Description of the task:
Pick out each line of the listing below that contains the word "Expand", and copy those lines.

Stored items from a collection:
○ ○ ○ ○ ○

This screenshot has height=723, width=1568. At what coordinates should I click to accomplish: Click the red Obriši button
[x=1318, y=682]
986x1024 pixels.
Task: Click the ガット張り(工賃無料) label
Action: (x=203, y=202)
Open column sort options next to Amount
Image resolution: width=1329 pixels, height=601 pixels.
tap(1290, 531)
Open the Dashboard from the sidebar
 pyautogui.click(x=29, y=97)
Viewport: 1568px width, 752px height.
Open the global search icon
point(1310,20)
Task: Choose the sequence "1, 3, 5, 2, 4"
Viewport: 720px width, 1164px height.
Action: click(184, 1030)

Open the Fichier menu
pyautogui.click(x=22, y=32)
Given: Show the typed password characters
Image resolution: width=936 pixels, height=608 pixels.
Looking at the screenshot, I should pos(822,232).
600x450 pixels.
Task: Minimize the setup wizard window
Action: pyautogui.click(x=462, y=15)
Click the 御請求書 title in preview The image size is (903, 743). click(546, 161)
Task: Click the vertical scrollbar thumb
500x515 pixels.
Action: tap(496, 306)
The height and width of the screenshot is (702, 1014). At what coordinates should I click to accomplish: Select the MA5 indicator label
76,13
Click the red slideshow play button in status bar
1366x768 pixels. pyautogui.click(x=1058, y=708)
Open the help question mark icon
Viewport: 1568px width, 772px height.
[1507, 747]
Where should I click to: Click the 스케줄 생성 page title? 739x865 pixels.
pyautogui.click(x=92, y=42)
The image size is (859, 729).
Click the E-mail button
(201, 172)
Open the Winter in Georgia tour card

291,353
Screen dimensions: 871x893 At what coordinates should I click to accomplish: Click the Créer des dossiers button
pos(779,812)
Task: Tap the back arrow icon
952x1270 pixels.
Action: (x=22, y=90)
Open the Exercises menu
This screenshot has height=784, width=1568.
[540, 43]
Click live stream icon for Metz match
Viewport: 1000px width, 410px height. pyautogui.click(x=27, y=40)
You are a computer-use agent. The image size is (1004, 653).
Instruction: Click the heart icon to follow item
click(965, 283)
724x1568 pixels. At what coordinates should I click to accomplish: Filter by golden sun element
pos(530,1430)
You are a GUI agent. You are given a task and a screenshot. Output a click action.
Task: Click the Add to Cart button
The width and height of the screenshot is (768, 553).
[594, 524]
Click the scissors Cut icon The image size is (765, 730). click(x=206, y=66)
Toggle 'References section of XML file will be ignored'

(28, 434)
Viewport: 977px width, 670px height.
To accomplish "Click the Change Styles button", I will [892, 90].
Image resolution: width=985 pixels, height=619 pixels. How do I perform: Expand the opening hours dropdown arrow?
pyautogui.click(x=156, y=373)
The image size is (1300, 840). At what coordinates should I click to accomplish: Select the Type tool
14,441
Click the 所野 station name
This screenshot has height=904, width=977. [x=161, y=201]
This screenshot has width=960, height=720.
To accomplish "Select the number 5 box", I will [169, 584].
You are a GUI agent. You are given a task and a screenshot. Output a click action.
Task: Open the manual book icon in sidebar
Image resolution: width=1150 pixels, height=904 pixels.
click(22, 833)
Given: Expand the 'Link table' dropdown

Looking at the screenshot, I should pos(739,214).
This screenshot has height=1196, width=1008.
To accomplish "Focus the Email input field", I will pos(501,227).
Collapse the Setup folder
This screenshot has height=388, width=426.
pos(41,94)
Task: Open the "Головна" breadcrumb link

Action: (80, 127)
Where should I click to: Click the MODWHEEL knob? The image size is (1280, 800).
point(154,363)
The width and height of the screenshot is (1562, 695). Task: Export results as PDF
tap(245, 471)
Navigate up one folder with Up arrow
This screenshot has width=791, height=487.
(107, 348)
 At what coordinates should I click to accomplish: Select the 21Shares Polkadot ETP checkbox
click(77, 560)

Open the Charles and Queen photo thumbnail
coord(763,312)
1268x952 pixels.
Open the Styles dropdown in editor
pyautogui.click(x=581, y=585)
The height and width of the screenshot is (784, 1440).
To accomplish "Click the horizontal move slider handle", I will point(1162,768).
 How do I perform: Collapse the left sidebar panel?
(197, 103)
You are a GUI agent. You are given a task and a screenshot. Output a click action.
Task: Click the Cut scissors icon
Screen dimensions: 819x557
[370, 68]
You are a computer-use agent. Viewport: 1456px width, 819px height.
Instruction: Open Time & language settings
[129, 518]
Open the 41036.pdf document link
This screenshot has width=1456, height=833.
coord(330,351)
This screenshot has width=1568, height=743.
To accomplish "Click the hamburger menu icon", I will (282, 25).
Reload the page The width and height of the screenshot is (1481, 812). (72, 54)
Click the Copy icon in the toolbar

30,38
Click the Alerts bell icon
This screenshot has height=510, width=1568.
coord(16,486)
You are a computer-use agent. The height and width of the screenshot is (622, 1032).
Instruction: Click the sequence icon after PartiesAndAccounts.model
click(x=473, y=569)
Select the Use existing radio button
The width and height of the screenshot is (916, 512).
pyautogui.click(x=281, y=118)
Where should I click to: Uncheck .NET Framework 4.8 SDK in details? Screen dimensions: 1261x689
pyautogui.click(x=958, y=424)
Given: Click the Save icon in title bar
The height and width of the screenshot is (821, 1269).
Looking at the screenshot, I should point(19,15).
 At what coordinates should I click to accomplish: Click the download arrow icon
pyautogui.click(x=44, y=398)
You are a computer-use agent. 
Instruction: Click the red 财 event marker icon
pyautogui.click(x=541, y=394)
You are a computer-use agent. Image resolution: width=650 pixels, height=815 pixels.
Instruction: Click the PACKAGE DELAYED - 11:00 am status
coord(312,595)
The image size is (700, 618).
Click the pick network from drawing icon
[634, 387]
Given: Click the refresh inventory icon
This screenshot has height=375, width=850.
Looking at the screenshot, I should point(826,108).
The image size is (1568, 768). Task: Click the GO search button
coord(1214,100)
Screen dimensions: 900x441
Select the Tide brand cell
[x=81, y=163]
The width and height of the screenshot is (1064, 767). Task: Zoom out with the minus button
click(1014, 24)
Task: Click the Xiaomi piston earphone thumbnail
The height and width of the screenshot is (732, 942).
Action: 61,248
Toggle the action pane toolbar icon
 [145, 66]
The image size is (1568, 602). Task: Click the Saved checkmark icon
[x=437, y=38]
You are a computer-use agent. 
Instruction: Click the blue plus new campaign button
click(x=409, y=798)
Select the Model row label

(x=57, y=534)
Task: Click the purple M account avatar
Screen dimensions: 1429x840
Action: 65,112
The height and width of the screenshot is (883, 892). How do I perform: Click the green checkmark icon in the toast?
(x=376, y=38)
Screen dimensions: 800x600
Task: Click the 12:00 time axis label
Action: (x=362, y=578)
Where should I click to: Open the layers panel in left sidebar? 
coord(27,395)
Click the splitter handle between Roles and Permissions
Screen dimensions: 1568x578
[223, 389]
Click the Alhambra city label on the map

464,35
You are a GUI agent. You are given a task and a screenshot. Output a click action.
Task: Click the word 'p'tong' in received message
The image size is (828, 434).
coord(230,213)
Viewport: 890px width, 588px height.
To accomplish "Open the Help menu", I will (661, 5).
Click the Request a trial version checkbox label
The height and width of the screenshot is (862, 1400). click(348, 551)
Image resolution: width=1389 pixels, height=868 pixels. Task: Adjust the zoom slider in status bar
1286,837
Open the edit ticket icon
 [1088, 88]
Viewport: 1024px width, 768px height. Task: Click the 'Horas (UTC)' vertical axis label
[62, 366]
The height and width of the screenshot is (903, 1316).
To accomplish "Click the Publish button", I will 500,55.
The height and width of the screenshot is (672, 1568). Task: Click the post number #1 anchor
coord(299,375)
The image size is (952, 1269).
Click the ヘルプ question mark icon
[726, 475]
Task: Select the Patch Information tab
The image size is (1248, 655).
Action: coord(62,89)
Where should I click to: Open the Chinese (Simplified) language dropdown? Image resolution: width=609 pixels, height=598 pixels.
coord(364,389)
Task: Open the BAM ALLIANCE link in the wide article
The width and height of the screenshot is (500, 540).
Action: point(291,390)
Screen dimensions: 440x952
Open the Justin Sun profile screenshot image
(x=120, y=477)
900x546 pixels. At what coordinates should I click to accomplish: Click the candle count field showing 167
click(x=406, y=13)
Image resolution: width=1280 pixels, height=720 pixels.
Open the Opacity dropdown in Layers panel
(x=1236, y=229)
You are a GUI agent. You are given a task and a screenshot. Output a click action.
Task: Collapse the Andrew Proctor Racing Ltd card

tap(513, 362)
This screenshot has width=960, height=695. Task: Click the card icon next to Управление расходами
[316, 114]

○ ○ ○ ○ ○

In response:
Image resolution: width=985 pixels, height=619 pixels. How do I perform: Expand the opening hours dropdown arrow?
Given: Expand the 'Link table' dropdown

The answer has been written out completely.